Mais les fantômes sont avant tout des révélations, des variations de couleurs sur une vitrine ou une surface de magasin. Au milieu du film, une scène particulièrement coloriste déploie par degrés des formes qui naissent sur le lissage d’un mur légèrement vitrifié. Le déplacement de la caméra, lent et processuel induit des formes, un moirage de formes au bord de l’hallucination, modifiant la marche en une création de fresques, fresques murales ou gros plans dérangeants –par exemple le cadrage d’un œil en macro, oeil devenu presque animal, voire mécanique, le corps humain montrant sa face vide, son inquiétante forme machinale. Et de l’œil à la vision l’image traverse l’intégrale de Proust épuisant un petit mur jaune, un pan de mur se rappelant tout autant à Vermeer. Se déroule ainsi l’espace de la réminiscence, le cadrage auquel procède le film de Perelmuter fonctionnant par pans, pan selon pan, pan de trottoir, pan de vitre, pan ouvert dans les pans en forme de portes, de garages, d’impasses derrière lesquelles fourmillent autant de mondes. Et la traversée de la ville au hasard construit patiemment des raccords devenus nécessaires. C’est par exemple en manquant d’argent que la carte bancaire muette lui ferme l’accès à tout hôtel. Mais au travers de ce bug, Anne ouvre un nouveau pan de mémoire, se laisse conduire vers la chambre d’une amie, amante, avec laquelle la vie semble s’associer en une ultime étreinte qui ouvre le film sur une incertitude dont nous ne savions encore rien, si ce n’est que le passé pèse sur l'avenir, un passé lui-même multiforme, passé qui se rejoue en fonction des portes ouvertes ici et maintenant, réouvrant les donnes depuis certaines traces, celles sur les vitres mais encore celles de la route lisse, des pavés équarris, celles qui sont déposées par tous les autres qui nous ressemblent et y laissent des empreintes.

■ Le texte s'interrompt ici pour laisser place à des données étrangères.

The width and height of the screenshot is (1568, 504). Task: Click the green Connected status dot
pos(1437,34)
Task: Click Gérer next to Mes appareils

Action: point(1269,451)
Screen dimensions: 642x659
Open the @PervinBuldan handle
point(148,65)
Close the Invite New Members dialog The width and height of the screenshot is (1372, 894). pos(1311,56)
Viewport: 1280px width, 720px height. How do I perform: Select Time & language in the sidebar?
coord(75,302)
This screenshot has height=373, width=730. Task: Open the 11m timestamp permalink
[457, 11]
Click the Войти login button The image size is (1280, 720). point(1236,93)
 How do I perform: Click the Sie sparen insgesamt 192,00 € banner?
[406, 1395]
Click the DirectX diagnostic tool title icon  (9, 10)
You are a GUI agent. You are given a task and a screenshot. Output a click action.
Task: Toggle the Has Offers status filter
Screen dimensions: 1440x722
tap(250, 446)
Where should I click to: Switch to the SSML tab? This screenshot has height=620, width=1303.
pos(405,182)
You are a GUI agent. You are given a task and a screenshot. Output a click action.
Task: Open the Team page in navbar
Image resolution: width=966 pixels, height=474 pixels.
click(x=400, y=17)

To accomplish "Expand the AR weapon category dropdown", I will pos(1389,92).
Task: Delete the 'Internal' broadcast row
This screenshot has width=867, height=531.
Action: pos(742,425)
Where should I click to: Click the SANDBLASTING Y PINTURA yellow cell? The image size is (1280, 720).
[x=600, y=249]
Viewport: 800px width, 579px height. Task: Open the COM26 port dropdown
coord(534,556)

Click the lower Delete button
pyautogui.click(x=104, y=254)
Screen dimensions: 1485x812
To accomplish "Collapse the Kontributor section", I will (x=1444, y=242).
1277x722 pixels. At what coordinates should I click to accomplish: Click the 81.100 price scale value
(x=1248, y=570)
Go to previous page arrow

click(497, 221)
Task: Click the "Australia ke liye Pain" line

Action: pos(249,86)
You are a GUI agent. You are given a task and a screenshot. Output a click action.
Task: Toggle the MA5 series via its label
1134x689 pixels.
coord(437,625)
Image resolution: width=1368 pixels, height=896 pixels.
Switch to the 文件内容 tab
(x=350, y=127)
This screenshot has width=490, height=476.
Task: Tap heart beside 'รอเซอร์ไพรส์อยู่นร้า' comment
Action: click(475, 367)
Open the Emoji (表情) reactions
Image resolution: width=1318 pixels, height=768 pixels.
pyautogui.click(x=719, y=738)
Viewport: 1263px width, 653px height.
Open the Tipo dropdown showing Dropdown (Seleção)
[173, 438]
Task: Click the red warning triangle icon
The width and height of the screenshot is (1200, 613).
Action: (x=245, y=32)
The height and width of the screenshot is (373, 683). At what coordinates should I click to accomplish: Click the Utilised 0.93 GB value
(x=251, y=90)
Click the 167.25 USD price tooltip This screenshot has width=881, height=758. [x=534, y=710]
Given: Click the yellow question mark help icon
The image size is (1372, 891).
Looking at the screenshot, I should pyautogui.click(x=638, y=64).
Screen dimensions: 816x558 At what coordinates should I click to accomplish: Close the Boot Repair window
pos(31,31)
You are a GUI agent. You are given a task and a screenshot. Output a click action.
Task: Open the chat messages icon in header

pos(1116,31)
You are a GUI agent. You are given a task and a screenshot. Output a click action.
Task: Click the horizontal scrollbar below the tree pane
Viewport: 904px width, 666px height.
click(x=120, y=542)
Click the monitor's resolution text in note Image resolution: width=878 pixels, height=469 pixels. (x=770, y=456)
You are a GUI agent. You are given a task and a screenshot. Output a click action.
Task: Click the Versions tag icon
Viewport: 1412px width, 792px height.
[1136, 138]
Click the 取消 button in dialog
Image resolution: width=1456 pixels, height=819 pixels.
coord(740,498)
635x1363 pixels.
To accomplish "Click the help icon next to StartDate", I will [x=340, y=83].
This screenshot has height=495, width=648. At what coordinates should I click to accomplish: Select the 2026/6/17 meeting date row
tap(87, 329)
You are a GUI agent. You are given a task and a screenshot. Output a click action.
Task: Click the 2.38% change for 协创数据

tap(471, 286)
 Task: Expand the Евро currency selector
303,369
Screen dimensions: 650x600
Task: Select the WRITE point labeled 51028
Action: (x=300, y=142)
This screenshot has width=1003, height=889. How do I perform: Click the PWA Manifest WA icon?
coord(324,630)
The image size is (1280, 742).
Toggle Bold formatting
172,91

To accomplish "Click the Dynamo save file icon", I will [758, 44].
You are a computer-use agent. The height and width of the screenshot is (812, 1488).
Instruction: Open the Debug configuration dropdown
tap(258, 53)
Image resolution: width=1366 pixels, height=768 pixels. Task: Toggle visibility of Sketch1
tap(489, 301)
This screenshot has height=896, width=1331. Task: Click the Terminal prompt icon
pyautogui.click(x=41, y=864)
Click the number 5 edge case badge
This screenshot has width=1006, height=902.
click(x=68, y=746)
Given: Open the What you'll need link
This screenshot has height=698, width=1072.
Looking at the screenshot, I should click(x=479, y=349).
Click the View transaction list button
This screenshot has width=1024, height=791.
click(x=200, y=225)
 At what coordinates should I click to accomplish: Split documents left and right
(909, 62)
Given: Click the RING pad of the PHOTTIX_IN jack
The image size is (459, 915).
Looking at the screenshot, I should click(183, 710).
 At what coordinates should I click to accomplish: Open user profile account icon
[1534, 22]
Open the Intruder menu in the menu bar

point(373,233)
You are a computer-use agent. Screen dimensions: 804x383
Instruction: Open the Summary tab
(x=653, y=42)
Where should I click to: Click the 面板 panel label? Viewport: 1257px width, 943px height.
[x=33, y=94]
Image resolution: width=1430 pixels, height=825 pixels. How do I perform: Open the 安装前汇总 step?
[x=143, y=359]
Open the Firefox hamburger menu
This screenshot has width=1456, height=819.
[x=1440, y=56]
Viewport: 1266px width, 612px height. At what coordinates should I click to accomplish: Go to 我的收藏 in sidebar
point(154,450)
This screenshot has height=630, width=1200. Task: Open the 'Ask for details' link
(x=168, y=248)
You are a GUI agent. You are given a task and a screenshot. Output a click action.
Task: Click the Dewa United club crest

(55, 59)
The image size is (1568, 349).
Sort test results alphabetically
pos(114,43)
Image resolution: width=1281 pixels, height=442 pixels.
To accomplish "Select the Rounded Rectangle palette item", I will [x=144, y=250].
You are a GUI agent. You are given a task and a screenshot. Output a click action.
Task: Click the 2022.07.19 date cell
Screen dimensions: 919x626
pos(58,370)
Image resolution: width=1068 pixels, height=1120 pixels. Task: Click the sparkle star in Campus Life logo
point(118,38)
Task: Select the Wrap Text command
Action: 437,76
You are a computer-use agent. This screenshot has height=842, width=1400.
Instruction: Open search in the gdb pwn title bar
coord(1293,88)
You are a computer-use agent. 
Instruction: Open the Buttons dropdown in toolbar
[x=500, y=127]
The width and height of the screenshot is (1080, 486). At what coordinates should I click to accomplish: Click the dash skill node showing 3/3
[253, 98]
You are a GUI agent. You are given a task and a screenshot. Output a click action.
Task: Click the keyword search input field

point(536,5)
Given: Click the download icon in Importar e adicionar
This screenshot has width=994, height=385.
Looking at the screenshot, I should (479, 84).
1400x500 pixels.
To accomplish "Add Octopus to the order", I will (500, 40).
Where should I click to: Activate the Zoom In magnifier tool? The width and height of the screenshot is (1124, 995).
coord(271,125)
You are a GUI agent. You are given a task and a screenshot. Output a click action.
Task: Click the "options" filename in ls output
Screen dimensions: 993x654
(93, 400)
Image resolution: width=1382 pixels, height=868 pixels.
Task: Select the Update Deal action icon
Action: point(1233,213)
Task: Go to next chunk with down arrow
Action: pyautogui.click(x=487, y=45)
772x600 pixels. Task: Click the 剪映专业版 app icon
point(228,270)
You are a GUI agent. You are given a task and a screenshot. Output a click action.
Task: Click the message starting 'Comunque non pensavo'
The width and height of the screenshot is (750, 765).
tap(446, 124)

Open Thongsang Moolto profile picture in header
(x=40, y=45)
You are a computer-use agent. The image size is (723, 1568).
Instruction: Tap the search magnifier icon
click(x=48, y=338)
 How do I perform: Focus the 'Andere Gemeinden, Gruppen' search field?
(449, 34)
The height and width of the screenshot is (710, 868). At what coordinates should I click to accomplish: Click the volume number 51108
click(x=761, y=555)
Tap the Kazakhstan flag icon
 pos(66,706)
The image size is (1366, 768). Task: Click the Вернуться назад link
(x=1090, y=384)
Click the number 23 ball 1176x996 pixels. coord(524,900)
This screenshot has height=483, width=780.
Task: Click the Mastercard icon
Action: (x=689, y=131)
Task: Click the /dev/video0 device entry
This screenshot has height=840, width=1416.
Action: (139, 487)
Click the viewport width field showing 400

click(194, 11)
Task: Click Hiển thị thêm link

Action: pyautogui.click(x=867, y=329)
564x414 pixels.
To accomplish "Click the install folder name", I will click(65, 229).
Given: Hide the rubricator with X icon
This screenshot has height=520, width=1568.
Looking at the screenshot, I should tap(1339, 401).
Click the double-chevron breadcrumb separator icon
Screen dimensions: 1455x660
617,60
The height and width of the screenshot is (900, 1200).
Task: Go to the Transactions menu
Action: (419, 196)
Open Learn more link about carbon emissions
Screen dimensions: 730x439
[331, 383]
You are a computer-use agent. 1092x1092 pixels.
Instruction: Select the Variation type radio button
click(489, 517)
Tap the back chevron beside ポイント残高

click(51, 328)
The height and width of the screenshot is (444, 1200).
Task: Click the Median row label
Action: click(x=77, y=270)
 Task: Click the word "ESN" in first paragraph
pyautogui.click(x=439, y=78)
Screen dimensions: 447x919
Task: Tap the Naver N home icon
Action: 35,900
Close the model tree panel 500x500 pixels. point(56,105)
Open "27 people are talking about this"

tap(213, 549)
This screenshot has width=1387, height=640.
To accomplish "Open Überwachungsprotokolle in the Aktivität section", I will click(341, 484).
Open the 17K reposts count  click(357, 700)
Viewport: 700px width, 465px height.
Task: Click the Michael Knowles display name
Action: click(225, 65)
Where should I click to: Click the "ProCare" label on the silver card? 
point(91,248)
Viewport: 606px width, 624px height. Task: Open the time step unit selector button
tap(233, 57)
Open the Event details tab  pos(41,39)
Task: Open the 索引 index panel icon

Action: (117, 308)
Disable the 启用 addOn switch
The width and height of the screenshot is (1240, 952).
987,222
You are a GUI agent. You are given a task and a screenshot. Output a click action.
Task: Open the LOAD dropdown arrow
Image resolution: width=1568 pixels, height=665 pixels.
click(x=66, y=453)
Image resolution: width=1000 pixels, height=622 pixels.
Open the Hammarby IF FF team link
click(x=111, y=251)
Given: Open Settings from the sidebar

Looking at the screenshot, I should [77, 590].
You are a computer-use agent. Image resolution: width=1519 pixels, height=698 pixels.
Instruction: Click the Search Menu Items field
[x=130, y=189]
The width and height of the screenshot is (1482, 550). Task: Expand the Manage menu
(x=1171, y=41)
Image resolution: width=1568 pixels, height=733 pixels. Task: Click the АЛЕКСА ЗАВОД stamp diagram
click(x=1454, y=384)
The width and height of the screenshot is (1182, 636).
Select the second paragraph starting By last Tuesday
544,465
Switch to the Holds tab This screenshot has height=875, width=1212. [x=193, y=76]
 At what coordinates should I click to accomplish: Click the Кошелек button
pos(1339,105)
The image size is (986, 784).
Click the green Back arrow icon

Nous sommes ainsi passés dans un enfer, un enfer qui comme pour Dante témoigne d’un jeu de portes, des couloirs d’habitude passés inaperçus dans les urgences de l’action, du travail qui nous distrait. Il fallait, pour que ces portes redeviennent visibles, le suspens de l’avenir et que se redéploient, sur leur dos, les empreintes par lesquelles elles ont été forcées, là, en une seule journée qui nous appelle, qui nous rappelle le passé pur, l’ensemble des portails de la mémoire. Ceux que nous avions abandonnés au nom de la réussite, de l’ascension sociale, de l’oubli… L’errance n’est donc pas un échec, une incapacité de créer. Dans l’errance, la distraction, la vacuité remontent les éventualités, les événements avortés, la face passive d’une vie qui nous tient comme un vent dans le dos. L’errance n’est pas la fatigue du découragement. Elle est un épuisement, l’épuisement des possibles qui éparpillent les dés, comme les signes d'une écriture japonaise, signes tombés en pluie sur la page de riz et qui relancent le jeu, le vertige de leur chute. Alors soudainement, aux rues de Paris, se superposent le nappage de Venise, le mappage liquide du macadam cédant aux sombres clapotis des barques et des avenues d’eaux.  


J-Cl. Martin

Sortie du film le 19 mars au Saint-André des arts, tous les jours (week-end compris) sauf le mardi à 13 heures. Pendant deux semaines.